Task goal >> Give every line of the listing word for word, beginning at the first and including the line with "Screen dimensions: 1741x632" as the last.

————

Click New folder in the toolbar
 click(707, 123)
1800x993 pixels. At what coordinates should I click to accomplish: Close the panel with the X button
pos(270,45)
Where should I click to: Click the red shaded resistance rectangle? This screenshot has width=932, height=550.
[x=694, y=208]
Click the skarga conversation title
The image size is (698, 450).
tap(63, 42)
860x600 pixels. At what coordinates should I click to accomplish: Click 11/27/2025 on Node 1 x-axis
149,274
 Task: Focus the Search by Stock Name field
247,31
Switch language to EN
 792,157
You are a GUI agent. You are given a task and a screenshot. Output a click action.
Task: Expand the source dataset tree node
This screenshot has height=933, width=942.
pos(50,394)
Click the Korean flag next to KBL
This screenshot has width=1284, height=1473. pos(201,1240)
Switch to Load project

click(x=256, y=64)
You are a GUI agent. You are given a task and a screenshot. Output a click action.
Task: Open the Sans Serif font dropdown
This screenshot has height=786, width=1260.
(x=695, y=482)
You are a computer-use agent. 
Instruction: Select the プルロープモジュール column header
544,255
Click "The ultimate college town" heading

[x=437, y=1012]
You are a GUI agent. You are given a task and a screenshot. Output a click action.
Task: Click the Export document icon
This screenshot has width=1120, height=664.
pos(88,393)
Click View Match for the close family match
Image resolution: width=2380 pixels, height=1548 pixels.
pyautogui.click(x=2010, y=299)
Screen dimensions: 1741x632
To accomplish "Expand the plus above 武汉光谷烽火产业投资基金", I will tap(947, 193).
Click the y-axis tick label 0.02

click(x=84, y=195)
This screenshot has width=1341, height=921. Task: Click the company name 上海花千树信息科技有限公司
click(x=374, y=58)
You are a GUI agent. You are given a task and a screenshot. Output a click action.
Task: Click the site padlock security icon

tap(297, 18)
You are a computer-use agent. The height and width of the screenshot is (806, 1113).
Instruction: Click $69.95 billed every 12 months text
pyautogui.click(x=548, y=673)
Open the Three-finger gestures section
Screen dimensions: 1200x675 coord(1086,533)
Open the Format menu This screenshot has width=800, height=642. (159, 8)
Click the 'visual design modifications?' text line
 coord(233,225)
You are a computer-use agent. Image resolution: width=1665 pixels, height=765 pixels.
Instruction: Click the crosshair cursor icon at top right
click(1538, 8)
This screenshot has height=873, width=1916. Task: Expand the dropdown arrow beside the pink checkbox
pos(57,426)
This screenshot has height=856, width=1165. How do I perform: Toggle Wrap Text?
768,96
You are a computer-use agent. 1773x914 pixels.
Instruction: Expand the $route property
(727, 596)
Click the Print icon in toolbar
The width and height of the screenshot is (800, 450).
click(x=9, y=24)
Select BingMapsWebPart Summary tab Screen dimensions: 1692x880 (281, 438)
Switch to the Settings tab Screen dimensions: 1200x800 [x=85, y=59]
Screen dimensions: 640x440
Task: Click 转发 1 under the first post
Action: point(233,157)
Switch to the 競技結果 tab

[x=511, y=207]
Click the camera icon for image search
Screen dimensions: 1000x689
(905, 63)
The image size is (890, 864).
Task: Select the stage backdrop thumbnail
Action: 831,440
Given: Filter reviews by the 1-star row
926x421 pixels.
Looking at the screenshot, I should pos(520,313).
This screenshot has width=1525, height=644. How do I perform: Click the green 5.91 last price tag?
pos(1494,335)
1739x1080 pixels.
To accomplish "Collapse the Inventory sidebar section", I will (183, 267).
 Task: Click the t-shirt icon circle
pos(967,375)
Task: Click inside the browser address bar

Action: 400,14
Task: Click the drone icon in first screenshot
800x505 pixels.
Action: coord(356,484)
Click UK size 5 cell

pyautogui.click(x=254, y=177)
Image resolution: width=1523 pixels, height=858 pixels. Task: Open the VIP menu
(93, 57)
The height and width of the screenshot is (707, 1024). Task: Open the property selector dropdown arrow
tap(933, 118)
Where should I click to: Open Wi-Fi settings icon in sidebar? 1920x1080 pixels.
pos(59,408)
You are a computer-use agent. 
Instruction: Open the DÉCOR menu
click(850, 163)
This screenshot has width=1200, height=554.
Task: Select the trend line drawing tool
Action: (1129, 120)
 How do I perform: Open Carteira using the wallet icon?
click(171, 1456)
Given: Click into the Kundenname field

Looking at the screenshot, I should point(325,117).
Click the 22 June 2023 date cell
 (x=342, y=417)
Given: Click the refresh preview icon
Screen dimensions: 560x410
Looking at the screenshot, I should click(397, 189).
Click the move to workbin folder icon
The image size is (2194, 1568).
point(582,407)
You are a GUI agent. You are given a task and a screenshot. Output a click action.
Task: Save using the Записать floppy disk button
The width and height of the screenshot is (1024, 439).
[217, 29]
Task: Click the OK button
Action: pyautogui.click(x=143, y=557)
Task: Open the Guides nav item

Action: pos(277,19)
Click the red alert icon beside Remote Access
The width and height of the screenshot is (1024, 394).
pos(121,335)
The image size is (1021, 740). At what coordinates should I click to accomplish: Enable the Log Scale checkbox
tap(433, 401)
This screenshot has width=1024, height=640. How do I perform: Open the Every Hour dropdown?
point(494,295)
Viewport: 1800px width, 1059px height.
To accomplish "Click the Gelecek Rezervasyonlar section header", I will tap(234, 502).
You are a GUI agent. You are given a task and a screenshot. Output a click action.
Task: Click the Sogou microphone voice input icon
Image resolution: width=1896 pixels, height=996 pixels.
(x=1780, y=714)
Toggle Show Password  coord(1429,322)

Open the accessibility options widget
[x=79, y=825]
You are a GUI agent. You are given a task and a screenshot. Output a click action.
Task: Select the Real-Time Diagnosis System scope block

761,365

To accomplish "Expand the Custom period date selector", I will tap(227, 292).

————

Answer for the task >>
Click New folder in the toolbar
 click(707, 123)
1800x993 pixels. At what coordinates should I click to accomplish: Close the panel with the X button
pos(270,45)
Where should I click to: Click the red shaded resistance rectangle? This screenshot has width=932, height=550.
[x=694, y=208]
Click the skarga conversation title
The image size is (698, 450).
tap(63, 42)
860x600 pixels. At what coordinates should I click to accomplish: Click 11/27/2025 on Node 1 x-axis
149,274
 Task: Focus the Search by Stock Name field
247,31
Switch language to EN
 792,157
You are a GUI agent. You are given a task and a screenshot. Output a click action.
Task: Expand the source dataset tree node
This screenshot has height=933, width=942.
pos(50,394)
Click the Korean flag next to KBL
This screenshot has width=1284, height=1473. pos(201,1240)
Switch to Load project

click(x=256, y=64)
You are a GUI agent. You are given a task and a screenshot. Output a click action.
Task: Open the Sans Serif font dropdown
This screenshot has height=786, width=1260.
(x=695, y=482)
You are a computer-use agent. 
Instruction: Select the プルロープモジュール column header
544,255
Click "The ultimate college town" heading

[x=437, y=1012]
You are a GUI agent. You are given a task and a screenshot. Output a click action.
Task: Click the Export document icon
This screenshot has width=1120, height=664.
pos(88,393)
Click View Match for the close family match
Image resolution: width=2380 pixels, height=1548 pixels.
pyautogui.click(x=2010, y=299)
Screen dimensions: 1741x632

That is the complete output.